Monsieur le Président et chers collègues, l’investissement pour le renouvellement urbain dans les quartiers prioritaires de la politique de la ville est évidemment nécessaire et ce n’est pas moi, élu de Vénissieux, qui dirait le contraire. Ce renouvellement urbain est plus que le bienvenu, il doit s’inscrire dans le respect des équilibres et la recherche de l’amélioration de la qualité de vie des habitants.

Cette délibération nous demande de nous prononcer pour le financement d’une étude pour Alliade habitat, opérateur du logement social, concernant la construction de 50 logements sur le talus Monmousseau, un espace sur l’extrémité nord-est du Plateau des Minguettes, à proximité voire à l’endroit même où les tours ont été détruites il y a à peine vingt ans ; ces tours avaient été détruites à grand renfort de couverture médiatique afin de marquer une volonté de revenir sur une politique de densification dont on avait, à l’époque, compris les méfaits. On tendait alors à restaurer ce que, vous, monsieur le Président, appelez aujourd’hui “l’alliance de l’humain et de l’urbain”.

Mais, depuis quelques années, force est d’observer que, tournant le dos à ces enseignements de notre histoire urbaine pourtant récente, nous revenons à nos anciens démons par un rythme de construction effréné, notamment sur le Plateau des Minguettes. Même si on ne construit plus des tours mais désormais des immeubles à taille plus modérée, il n’empêche que, ces dernières années, nous remplaçons les espaces verts par des immeubles “au touche à touche”, ce qui à nouveau ne laisse guère de place à la dimension humaine ; nombreux sont les Vénissians qui s’en plaignent.

Rappelons qu’avec la politique de déconstruction, Vénissieux était passée de 75 000 habitants à 55 000 habitants. Or, nous sommes déjà remontés à quelque 61 000 habitants et on annonce aujourd’hui un objectif de 75 000 à 80 000 habitants à Vénissieux d’ici quinze ans. Ce qui a été déconstruit à la verticale est reconstruit à l’horizontale, renforçant donc la densité au sol. De toute évidence, en agissant ainsi, nous ne favorisons pas l’alliance de l’humain et de l’urbain mais, au contraire, nous détériorons durablement l’équilibre entre l’humain et l’urbain. Nous sommes à l’opposé de ce dont Vénissieux a besoin et, tout particulièrement, ce dont le Plateau des Minguettes a besoin.

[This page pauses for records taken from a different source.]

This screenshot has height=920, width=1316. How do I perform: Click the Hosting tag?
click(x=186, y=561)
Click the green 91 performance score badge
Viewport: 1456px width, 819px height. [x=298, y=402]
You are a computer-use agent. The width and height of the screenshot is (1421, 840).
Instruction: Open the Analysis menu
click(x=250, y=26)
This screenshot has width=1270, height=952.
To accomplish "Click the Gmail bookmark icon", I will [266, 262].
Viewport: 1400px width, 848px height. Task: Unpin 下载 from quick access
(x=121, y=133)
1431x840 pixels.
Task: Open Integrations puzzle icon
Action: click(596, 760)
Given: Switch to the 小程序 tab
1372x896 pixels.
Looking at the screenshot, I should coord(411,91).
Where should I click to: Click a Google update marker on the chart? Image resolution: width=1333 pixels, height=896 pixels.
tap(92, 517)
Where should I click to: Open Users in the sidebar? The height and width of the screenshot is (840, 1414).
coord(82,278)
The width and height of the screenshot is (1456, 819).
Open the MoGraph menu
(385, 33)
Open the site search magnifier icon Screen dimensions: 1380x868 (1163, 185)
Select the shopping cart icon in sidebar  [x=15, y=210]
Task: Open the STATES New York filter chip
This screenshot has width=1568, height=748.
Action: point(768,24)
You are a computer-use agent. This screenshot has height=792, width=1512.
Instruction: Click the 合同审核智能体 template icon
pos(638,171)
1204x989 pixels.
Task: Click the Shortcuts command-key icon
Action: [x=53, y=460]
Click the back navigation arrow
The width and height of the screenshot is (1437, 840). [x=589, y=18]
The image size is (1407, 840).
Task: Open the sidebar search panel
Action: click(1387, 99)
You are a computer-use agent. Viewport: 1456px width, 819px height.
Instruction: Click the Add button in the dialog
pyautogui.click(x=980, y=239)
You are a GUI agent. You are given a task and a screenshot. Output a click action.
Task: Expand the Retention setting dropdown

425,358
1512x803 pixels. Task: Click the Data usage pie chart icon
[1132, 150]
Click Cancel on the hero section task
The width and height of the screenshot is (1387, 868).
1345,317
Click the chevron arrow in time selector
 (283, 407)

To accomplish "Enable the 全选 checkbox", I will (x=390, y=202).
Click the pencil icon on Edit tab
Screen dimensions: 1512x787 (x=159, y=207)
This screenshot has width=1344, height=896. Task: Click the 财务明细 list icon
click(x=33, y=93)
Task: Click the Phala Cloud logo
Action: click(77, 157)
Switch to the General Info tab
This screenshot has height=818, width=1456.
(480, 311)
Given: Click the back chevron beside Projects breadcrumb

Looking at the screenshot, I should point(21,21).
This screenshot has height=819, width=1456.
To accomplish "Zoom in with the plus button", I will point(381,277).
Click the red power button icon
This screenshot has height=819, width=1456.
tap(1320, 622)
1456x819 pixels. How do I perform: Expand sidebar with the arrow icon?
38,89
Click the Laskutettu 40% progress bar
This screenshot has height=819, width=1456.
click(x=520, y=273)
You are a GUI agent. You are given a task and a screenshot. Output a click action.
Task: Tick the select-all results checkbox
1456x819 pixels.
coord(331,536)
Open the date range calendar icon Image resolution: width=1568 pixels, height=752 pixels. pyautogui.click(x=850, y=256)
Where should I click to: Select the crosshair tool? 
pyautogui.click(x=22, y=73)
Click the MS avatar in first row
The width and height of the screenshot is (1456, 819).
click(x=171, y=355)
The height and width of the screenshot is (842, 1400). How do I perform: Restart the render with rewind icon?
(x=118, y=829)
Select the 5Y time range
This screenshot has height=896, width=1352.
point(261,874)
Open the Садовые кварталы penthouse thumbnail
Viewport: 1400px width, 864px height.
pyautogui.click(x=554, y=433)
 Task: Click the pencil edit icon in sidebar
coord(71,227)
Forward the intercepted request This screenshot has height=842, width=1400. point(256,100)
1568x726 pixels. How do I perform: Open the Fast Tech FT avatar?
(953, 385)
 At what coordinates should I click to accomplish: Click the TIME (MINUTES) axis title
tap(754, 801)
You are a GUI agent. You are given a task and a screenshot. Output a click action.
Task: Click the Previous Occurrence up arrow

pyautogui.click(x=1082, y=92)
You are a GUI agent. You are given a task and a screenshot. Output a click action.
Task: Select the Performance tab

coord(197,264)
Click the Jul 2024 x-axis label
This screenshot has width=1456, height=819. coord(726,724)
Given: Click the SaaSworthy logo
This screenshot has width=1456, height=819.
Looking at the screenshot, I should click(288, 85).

Par ailleurs, nous tenons à attirer votre attention sur un autre point concernant cette délibération : il y est question d’une étude sur la construction de 50 logements, sans en spécifier le cahier des charges ; aucune orientation ne nous est communiquée, notamment sur le type de logements dont il serait question. Certes, Alliade habitat est un opérateur du logement social qui peut construire du logement neuf en vue de l’acquisition mais, là encore, force est de constater que, ces dernières années, la tendance majoritaire sur les Minguettes a été la construction de logements locatifs sociaux.

Or, le taux de logement sociaux aux Minguettes est aujourd’hui, soulignons-le, de 77 %. A ce sujet, faut-il rappeler ici que le 6 mars dernier, le Premier Ministre, Manuel Valls, indiquait – je cite – qu’il faut arrêter d’ajouter de la pauvreté à la pauvreté” annonçant également -je cite encore- que les quartiers les plus pauvres ne pourront plus dépasser les 50 % de logements sociaux. Là encore, il s’agit de mettre en application l’alliance de l’humain et de l’urbain. Or, le texte de cette délibération ne donne aucune orientation et aucune garantie en ce sens.

Au regard de ces deux réflexions, à savoir le peu de cas fait des enseignements du passé au sujet de la densification excessive du Plateau des Minguettes et, d’autre part, l’absence d’orientation claire concernant le type de logements à construire, le groupe Les Républicains et apparentés s’abstiendra sur cette délibération.